**** Given entries
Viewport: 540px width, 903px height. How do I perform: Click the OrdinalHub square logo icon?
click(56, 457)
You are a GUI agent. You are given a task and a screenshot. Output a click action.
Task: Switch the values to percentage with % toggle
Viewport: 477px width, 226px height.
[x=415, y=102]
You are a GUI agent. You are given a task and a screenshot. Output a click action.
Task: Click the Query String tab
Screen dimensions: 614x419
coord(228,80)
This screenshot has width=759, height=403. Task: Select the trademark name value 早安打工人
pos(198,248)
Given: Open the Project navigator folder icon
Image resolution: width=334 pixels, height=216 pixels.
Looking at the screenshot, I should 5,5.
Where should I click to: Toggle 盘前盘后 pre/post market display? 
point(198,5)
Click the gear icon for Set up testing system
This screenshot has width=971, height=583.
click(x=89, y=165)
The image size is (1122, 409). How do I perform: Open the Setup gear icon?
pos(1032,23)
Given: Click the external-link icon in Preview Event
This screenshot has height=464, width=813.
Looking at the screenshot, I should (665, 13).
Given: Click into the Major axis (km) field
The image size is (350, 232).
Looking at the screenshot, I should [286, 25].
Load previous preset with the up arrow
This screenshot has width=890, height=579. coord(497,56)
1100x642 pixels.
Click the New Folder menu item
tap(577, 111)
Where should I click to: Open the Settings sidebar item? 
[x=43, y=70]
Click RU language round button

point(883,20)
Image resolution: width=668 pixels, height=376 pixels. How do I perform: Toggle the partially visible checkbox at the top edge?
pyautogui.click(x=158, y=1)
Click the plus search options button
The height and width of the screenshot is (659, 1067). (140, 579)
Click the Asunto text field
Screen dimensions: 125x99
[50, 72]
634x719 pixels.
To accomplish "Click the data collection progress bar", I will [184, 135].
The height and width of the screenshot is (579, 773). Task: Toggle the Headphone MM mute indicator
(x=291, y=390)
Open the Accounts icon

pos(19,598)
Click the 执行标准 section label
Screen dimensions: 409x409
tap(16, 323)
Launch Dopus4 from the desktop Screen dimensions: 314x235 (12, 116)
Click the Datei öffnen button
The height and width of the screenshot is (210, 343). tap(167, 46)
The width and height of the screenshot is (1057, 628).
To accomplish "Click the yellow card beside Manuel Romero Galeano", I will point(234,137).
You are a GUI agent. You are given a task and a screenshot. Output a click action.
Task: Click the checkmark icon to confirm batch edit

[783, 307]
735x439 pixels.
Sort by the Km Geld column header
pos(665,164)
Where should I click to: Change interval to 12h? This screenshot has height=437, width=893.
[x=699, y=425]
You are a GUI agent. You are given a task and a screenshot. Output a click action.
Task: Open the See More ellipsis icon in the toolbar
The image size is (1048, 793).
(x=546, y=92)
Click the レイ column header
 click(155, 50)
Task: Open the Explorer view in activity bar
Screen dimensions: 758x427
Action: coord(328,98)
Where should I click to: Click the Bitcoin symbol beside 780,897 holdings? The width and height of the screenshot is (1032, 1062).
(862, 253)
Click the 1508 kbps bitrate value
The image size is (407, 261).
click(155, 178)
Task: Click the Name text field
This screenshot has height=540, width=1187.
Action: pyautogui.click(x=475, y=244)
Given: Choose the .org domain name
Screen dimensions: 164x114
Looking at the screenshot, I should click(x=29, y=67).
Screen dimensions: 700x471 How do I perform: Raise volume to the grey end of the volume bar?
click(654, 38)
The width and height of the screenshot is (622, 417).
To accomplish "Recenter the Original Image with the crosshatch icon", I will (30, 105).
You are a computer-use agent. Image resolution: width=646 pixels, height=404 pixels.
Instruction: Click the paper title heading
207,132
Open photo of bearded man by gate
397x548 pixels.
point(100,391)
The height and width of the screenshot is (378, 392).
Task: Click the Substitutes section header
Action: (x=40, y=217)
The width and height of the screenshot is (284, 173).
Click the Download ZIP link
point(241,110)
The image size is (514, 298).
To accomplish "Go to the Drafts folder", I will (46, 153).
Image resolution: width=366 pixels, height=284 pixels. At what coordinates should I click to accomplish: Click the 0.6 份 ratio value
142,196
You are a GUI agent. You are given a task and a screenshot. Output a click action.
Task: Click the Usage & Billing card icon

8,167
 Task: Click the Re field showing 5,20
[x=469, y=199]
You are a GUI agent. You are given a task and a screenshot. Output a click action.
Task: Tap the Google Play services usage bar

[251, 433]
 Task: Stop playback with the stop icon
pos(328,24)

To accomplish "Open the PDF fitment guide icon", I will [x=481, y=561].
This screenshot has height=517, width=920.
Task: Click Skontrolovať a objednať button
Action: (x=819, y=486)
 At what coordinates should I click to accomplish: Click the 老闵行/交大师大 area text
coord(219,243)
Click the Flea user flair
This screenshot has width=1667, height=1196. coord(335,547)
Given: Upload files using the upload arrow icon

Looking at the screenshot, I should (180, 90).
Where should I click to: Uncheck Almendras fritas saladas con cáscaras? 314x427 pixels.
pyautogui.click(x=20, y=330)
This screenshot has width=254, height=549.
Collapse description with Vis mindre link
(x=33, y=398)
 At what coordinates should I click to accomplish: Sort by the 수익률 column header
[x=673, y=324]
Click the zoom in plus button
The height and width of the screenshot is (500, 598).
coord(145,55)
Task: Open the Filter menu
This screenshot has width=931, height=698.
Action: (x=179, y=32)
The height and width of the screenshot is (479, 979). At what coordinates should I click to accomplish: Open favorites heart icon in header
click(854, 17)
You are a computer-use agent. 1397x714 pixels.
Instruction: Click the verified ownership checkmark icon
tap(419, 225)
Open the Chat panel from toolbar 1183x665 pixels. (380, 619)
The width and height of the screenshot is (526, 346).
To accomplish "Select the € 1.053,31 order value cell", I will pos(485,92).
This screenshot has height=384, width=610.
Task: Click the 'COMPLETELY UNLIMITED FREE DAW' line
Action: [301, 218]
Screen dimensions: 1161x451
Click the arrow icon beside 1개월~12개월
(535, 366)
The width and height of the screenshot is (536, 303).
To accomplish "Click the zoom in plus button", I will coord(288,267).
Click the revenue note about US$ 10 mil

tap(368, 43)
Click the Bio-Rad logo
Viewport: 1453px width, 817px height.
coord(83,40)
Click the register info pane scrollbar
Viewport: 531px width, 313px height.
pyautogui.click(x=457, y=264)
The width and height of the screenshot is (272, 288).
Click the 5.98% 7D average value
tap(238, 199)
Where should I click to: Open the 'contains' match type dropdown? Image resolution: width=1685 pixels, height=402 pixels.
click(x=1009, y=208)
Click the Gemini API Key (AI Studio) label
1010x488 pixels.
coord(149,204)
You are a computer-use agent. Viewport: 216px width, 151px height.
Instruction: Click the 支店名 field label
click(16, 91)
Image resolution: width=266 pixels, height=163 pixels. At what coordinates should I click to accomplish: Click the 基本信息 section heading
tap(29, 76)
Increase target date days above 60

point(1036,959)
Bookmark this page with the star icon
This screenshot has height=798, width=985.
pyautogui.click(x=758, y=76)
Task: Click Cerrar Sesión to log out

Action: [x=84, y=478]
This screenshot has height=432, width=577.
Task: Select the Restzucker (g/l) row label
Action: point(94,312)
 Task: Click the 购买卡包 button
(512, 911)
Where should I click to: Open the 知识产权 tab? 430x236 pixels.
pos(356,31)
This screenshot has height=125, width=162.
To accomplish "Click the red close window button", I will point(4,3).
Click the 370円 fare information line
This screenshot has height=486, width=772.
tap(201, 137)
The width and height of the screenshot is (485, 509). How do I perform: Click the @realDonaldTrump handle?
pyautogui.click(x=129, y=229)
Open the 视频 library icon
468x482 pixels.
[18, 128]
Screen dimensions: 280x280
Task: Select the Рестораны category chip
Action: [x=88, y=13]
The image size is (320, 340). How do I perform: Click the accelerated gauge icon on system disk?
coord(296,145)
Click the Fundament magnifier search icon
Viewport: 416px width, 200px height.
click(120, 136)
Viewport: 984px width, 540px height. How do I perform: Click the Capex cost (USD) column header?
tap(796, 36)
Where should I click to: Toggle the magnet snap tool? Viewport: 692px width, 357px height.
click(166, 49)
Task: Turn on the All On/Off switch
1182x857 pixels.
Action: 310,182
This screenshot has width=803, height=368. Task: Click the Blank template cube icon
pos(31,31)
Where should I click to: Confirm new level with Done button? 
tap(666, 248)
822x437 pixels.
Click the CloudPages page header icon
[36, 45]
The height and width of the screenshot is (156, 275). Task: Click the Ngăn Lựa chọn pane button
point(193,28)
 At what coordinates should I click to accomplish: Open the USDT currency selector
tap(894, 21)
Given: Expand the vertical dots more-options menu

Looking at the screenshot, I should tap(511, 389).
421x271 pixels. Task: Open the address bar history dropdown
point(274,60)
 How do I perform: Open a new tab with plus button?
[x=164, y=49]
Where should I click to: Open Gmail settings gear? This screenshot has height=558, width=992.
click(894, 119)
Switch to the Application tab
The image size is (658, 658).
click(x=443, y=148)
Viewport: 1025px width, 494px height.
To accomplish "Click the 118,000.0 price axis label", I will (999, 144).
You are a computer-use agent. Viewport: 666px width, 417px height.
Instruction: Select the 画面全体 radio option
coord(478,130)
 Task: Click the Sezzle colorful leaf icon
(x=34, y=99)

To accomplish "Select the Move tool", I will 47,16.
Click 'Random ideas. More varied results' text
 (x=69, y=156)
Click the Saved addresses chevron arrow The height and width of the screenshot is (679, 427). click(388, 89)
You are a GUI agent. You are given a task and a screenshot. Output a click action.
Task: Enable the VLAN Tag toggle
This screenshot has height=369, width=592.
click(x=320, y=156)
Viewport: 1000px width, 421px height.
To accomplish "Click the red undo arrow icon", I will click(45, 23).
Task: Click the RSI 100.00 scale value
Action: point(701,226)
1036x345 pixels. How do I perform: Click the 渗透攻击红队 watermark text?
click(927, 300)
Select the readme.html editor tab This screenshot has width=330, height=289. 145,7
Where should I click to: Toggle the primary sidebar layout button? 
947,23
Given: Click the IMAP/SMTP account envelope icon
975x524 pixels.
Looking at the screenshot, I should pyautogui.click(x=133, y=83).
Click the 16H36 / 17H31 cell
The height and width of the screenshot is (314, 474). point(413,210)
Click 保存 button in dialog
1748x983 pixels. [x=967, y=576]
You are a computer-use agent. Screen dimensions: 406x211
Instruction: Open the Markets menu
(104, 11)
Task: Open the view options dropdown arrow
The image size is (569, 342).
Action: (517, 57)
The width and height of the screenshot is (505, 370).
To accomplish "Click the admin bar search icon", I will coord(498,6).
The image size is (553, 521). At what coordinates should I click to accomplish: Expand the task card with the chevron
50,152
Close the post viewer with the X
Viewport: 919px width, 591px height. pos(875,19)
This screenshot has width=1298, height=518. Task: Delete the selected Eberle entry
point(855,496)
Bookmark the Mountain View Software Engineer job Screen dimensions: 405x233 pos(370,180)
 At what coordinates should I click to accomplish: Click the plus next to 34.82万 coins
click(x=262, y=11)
********
**Task details:** The expected answer is every line in the data above that carries the string "axis".

**Response area:**
Given: Click into the Major axis (km) field
To accomplish "Click the 118,000.0 price axis label", I will (999, 144).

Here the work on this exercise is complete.